REQUIREMENTS —
Reproduce verbatim the lines of the records from the line containing "Where should I click to: Click Outstanding" up to and including the line containing "Action: (234, 195)".

:: TASK INPUT

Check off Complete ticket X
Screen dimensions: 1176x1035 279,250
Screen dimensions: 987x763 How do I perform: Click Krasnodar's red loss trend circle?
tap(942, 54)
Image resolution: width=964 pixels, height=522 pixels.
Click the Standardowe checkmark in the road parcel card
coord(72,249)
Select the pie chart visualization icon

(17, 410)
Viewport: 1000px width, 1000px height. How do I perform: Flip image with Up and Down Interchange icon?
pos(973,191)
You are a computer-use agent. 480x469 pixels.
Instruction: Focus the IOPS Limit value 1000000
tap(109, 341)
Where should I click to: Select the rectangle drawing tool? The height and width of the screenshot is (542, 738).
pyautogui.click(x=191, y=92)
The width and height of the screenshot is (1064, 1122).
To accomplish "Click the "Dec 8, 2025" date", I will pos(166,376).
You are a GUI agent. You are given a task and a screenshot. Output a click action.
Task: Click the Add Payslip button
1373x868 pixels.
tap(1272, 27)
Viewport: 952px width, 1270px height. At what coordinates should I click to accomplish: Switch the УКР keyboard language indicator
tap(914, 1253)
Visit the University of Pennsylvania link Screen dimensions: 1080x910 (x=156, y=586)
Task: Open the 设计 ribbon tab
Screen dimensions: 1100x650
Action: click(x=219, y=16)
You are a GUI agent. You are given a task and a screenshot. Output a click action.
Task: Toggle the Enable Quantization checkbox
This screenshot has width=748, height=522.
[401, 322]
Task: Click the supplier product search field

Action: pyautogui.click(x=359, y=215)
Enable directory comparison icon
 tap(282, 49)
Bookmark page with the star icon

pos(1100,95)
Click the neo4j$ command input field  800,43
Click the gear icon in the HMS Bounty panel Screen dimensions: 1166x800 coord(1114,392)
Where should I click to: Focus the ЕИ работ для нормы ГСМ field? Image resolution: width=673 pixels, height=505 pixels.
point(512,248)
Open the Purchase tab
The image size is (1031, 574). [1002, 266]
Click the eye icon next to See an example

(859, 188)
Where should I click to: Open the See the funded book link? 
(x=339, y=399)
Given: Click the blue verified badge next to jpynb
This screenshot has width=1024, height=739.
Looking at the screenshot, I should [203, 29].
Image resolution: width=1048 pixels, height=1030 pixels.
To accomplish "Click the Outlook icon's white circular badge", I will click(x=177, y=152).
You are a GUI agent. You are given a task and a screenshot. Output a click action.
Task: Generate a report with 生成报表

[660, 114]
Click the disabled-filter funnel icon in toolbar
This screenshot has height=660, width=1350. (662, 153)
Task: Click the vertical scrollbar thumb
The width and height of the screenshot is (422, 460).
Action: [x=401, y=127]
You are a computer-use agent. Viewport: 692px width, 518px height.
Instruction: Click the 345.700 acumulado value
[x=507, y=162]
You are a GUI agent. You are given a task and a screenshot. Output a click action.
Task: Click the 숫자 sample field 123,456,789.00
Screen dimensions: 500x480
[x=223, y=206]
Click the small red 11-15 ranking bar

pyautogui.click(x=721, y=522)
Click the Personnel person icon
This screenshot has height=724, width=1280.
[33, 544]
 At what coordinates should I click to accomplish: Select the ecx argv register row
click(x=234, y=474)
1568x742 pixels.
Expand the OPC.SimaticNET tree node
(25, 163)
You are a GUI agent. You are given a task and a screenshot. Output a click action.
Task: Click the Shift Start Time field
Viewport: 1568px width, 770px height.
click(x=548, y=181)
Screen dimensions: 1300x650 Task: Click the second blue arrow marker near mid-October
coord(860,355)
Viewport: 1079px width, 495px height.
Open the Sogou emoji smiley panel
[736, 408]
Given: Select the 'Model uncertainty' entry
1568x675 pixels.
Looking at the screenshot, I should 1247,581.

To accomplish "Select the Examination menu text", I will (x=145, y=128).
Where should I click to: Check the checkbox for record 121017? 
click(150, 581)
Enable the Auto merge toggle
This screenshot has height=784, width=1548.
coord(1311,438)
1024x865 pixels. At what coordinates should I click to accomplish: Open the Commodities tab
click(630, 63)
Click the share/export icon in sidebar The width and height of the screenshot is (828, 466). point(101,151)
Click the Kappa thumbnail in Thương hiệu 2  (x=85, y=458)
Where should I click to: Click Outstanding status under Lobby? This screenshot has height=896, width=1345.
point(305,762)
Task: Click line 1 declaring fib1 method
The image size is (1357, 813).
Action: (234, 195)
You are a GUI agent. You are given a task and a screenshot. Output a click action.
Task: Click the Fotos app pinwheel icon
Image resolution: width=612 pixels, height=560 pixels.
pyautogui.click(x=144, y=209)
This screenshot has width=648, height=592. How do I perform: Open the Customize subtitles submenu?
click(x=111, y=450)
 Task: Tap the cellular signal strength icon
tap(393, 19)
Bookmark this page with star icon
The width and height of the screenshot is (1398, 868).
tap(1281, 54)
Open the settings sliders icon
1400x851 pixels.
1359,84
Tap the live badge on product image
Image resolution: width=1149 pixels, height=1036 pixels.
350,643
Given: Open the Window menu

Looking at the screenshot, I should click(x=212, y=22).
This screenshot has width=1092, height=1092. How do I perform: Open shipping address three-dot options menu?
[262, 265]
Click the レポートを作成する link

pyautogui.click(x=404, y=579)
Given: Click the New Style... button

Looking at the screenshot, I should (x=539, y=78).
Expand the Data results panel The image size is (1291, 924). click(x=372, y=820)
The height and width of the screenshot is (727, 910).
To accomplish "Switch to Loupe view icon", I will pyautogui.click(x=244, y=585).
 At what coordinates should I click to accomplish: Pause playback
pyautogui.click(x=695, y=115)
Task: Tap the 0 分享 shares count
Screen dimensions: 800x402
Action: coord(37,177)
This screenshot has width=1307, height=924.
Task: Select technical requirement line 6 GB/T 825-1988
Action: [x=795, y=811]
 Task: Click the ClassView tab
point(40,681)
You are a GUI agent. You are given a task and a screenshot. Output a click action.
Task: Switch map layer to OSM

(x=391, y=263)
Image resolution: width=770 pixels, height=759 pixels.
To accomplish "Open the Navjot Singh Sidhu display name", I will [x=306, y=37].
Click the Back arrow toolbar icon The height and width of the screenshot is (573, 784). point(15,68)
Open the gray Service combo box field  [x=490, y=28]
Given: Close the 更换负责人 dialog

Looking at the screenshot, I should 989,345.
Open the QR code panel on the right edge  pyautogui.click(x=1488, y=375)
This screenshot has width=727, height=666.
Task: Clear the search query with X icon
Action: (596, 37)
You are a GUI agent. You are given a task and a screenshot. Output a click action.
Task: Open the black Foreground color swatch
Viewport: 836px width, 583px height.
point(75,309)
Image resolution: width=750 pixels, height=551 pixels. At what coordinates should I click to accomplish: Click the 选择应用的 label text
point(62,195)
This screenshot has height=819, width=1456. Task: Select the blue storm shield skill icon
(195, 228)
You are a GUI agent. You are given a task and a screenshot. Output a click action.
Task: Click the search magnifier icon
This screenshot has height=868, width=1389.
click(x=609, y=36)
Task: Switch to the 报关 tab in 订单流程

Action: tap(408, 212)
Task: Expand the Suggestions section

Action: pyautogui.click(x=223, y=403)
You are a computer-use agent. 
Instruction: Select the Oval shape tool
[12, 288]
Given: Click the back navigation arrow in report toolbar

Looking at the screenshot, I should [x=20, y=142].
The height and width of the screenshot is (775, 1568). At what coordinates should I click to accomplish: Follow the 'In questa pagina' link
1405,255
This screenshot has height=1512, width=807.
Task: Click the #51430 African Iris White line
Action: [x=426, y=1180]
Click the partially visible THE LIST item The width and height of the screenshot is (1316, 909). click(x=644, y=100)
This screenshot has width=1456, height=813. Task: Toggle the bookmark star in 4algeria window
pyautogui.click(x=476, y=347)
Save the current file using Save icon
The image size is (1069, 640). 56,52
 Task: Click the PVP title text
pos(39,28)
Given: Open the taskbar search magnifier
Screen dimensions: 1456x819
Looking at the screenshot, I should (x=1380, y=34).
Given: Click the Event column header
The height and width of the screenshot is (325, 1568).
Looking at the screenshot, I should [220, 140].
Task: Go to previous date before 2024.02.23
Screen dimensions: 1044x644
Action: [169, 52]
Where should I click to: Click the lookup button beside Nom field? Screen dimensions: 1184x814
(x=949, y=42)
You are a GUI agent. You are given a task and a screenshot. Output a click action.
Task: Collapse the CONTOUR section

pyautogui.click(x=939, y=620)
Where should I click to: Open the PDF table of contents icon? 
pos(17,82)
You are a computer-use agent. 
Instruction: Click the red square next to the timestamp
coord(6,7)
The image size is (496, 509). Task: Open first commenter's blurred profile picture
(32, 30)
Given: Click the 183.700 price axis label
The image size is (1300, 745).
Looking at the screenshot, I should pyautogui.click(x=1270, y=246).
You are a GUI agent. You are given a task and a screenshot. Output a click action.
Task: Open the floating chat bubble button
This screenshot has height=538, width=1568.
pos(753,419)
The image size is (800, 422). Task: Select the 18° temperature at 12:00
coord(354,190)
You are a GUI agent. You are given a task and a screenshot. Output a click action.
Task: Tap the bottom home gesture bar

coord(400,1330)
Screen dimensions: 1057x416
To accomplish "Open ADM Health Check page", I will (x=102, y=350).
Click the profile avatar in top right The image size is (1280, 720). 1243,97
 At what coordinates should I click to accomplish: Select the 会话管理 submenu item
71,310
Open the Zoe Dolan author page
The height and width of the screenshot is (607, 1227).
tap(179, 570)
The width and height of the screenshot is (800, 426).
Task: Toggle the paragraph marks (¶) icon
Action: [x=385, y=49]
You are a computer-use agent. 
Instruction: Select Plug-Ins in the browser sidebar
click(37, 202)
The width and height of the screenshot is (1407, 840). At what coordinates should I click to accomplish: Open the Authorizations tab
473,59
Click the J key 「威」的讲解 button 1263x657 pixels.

::::

SOLUTION TO THIS TASK —
Where should I click to: Click Outstanding status under Lobby? This screenshot has height=896, width=1345.
point(305,762)
Task: Click line 1 declaring fib1 method
The image size is (1357, 813).
Action: (234, 195)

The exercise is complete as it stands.